Bills Fall Short
This past January the Chiefs defeated the Bills in a thrilling game that finished in overtime. A game that shouldn’t have went to overtime in the first place. After Josh Allen and the Bills drove down the field to score for the second time in two minutes there were 13 seconds left on the clock. The Bills were 13 seconds away from the AFC Championship game, all their defense had to do was keep the Chiefs out of field goal range. Instead they allowed the Chiefs to glide down the field like The Undertaker glided to to the ring at Wrestlemania 21. It was an embarrassing display of defense all around but especially from the Bills side.
These players get paid millions to be great in these moments. Your Super Bowl destiny is on the line and all you have to do is be perfect for 13 seconds. Even the most mediocre defenses can win a ball game on one or two big plays, ask Eli Apple he’s average but singlehandedly broke the Chiefs before the half the AFC title game. Moral of the story is if the Bills defense made one last stop this game doesn’t leave regulation.
Unfortunately for them their defense was already defeated at the coin toss. The game was already over because if they couldn’t stop them with 13 seconds on the clock how could they possibly stop them now? The Bills lost the game which led to fans and media to an uproar about how the overtime rules need to change. I’m sorry but you’re all wrong.
Make a Play Not an Excuse
After the Chiefs advanced to the AFC title game they ran into the Cincinnati Bengals who beat them a few weeks prior to the big rematch. The Chiefs led that game 28-17 at the half but were only able to put up thee points in the second half. The Bengals out scored them 17-3 through those two quarters to win 34-31. The sequel was eerily similar to the original.

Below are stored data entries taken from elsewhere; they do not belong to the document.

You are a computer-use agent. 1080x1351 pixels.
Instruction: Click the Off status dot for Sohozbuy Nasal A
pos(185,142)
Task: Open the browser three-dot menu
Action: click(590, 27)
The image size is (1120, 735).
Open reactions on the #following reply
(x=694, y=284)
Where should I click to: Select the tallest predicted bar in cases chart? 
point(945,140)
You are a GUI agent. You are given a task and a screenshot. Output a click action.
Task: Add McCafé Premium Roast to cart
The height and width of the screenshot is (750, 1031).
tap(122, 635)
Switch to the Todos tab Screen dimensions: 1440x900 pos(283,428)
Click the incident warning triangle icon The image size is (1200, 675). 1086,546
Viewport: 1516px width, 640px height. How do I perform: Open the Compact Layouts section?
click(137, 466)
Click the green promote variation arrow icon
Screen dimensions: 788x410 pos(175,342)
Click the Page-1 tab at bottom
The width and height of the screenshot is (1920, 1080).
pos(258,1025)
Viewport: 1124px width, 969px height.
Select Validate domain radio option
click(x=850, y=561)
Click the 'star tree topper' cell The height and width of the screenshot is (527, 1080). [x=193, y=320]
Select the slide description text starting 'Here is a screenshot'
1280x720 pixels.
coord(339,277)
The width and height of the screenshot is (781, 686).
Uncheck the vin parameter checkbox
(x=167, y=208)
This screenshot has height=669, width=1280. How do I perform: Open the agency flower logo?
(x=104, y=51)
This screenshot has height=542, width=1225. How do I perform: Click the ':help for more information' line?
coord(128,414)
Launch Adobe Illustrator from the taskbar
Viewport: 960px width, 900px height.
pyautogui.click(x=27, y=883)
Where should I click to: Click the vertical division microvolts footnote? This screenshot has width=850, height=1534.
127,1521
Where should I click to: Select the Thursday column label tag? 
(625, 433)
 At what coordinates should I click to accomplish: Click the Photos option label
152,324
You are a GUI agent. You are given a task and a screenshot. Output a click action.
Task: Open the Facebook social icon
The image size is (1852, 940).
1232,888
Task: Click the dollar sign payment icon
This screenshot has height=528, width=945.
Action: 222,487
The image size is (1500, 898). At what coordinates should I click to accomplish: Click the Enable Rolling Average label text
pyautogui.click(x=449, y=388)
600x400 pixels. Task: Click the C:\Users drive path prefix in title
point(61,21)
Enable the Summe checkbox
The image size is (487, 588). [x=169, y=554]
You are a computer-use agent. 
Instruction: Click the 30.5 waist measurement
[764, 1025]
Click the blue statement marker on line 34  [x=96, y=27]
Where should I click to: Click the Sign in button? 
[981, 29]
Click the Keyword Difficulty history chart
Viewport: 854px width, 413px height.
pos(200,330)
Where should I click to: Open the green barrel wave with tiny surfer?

The Chiefs had a 21-10 lead going into the half but this lead could have been larger.
There was a play call that changed the momentum of the game and the trajectory of both teams. With five seconds left on the clock, on the Bengals one yard line, the Chiefs decided to go for the touchdown instead of a field goal. They obviously wanted to bury the Bengals since they couldn’t do it in week 17. So they decided to throw a short pass to Tyreek Hill who was immediately met by Eli Apple as time expired.
That play woke the Bengals up and gave them the momentum to mount a comeback which they did. Leading 24-21 with their backs against their own end zone Sam Hubbard sacked Patrick Mahomes twice for -20 yards on back to back plays. Which led to a Harrison Butker field goal and free football.
The difference between the Bengals and Bills in this moment is that Bengals giving up a field goal felt like a win because those were the first and only points they gave up in the second half. The Bengals went into overtime not caring about a coin toss, they felt like they had the Chiefs offense on the ropes and all they needed was one play to get the ball back. Once again the Chiefs won the coin toss but they were celebrating all through out Arrowhead Stadium like the game was won.
Mahomes threw two straight incompletions to start the drive off. It looked like the ball was destined to be picked off, it was like that ball was an actor and it was directed to be intercepted by the Bengals. The following play it was indeed picked off which led to the Bengals winning with a field goal.
It Can be Done
The Bengals aren’t the only ones to prove that you don’t need the ball first in OT to win a game. Remember the 2019 NFC Championship game? Drew Brees and the Saints got the ball first in overtime after they felt they were robbed in regulation. What did Brees do? He threw up a duck to the Rams to lose the game. It doesn’t matter who gets the ball first, if your 11 players on the other side of the ball can get a stop or make a play.
Go way back to January of of 2004 when Matt Hassleback said “We want the ball and we’re gonna score.” Somebody scored but it wasn’t the Seahawks, Packers cornerback Al Harris took a Hassleback ball to the crib.
Teams who get the ball first in overtime do have a stronger chance of winning but it’s harder to give up a touchdown than a field goal which is why the current overtime rules are just fine. Defensive players and staff need to be better prepared for these situations both mentally and physically. Understand that the game is not won at the coin toss, it only takes one play to turn it around, and defense can score too. Fans only complain about the overtime rules when it directly affects their favorite team or a team they wanted to win. As a Packers fan I’ve seen countless overtime collapses during the sudden death era. Not once did I complain about overtime rules, I complained about the team not being better in regulation and overtime.
There are 60 minutes in a ball game and 60 seconds in a coin toss, which one really determines the winner?